# [REQUIRED ACTION]
Recast the material from the line containing "at (299, 838)." through the line containing "center [386, 1108]." as a Markdown table with the columns No. and Text. Give each line its own numbered row, and skip any blank lines.

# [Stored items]
+ + + +

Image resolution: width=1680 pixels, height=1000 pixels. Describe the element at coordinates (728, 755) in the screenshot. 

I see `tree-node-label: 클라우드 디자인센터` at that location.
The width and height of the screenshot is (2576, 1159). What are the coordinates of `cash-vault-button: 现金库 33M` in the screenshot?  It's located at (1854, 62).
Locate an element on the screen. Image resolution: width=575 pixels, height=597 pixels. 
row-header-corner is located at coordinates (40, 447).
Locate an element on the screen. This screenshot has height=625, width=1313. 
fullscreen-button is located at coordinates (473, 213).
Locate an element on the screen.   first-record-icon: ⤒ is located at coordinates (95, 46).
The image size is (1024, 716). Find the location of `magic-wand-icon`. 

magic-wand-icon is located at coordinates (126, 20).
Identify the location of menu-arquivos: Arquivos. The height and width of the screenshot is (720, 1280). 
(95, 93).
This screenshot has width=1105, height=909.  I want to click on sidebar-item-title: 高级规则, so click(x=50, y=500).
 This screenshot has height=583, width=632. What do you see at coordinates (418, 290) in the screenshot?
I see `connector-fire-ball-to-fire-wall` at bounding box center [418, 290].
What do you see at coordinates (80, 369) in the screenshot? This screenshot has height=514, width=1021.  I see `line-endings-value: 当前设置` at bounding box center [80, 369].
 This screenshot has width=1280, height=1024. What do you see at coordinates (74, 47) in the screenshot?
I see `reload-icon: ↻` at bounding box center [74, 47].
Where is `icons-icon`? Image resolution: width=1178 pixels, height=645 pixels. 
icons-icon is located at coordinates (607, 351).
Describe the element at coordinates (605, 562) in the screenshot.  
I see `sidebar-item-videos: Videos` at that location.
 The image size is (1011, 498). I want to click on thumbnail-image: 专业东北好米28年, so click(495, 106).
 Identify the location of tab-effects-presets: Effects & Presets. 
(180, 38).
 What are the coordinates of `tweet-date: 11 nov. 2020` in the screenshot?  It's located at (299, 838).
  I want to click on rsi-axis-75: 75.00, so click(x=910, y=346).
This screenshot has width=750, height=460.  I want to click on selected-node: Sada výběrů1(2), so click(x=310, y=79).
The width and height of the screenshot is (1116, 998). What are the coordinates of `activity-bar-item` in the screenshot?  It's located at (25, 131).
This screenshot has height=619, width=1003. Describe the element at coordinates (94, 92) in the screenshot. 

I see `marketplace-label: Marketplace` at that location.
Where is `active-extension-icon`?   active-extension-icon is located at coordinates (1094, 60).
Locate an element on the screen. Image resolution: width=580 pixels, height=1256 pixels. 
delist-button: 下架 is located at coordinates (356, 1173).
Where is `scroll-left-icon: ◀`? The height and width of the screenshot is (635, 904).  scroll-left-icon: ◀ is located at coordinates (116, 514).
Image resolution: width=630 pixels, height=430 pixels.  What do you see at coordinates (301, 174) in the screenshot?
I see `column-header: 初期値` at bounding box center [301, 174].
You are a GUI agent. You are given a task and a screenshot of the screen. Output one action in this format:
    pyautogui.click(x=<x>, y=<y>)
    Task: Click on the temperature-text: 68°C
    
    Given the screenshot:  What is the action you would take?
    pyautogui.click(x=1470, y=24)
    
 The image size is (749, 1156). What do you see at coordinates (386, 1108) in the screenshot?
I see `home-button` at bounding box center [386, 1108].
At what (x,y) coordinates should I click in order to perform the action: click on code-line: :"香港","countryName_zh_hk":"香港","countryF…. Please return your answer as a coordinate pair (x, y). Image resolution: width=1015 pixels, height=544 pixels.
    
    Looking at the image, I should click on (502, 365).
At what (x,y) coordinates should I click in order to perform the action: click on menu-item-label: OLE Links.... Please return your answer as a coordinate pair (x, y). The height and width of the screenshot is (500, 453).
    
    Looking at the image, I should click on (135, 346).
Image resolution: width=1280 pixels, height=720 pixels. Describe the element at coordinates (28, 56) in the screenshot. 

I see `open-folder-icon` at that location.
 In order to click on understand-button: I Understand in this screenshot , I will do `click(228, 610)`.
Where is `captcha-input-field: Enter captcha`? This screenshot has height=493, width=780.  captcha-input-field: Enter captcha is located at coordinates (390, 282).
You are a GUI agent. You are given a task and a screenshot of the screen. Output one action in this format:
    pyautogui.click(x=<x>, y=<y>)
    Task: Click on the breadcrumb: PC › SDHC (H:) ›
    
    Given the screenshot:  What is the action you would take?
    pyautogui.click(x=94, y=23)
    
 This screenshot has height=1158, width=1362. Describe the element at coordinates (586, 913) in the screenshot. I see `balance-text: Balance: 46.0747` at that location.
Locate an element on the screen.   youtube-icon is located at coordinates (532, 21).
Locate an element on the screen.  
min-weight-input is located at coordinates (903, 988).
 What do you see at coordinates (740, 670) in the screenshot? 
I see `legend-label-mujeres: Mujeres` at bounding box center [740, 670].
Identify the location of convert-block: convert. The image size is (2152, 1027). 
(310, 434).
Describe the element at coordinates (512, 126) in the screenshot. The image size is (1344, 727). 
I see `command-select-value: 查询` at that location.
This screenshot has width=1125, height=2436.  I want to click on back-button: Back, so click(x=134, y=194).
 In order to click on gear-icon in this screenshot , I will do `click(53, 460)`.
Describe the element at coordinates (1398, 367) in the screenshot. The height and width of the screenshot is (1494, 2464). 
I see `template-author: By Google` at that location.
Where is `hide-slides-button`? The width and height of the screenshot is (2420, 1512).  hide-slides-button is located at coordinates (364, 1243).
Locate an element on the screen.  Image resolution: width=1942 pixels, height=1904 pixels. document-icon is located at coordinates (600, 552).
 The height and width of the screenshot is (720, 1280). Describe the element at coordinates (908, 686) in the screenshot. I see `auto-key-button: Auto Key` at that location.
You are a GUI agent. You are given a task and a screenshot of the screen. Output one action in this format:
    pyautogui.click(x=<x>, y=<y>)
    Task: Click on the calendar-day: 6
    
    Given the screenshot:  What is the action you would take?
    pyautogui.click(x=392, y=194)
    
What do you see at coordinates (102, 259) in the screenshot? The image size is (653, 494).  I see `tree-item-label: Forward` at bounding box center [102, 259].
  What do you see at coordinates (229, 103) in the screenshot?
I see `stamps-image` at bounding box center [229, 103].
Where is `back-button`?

+ + + +

# [ANSWER FOR THE TASK]
| No. | Text |
|---|---|
| 1 |  What are the coordinates of `tweet-date: 11 nov. 2020` in the screenshot?  It's located at (299, 838). |
| 2 |   I want to click on rsi-axis-75: 75.00, so click(x=910, y=346). |
| 3 | This screenshot has width=750, height=460.  I want to click on selected-node: Sada výběrů1(2), so click(x=310, y=79). |
| 4 | The width and height of the screenshot is (1116, 998). What are the coordinates of `activity-bar-item` in the screenshot?  It's located at (25, 131). |
| 5 | This screenshot has height=619, width=1003. Describe the element at coordinates (94, 92) in the screenshot.  |
| 6 | I see `marketplace-label: Marketplace` at that location. |
| 7 | Where is `active-extension-icon`?   active-extension-icon is located at coordinates (1094, 60). |
| 8 | Locate an element on the screen. Image resolution: width=580 pixels, height=1256 pixels.  |
| 9 | delist-button: 下架 is located at coordinates (356, 1173). |
| 10 | Where is `scroll-left-icon: ◀`? The height and width of the screenshot is (635, 904).  scroll-left-icon: ◀ is located at coordinates (116, 514). |
| 11 | Image resolution: width=630 pixels, height=430 pixels.  What do you see at coordinates (301, 174) in the screenshot? |
| 12 | I see `column-header: 初期値` at bounding box center [301, 174]. |
| 13 | You are a GUI agent. You are given a task and a screenshot of the screen. Output one action in this format: |
| 14 |     pyautogui.click(x=<x>, y=<y>) |
| 15 |     Task: Click on the temperature-text: 68°C |
| 16 |     Given the screenshot:  What is the action you would take? |
| 17 |     pyautogui.click(x=1470, y=24) |
| 18 |  The image size is (749, 1156). What do you see at coordinates (386, 1108) in the screenshot? |
| 19 | I see `home-button` at bounding box center [386, 1108]. |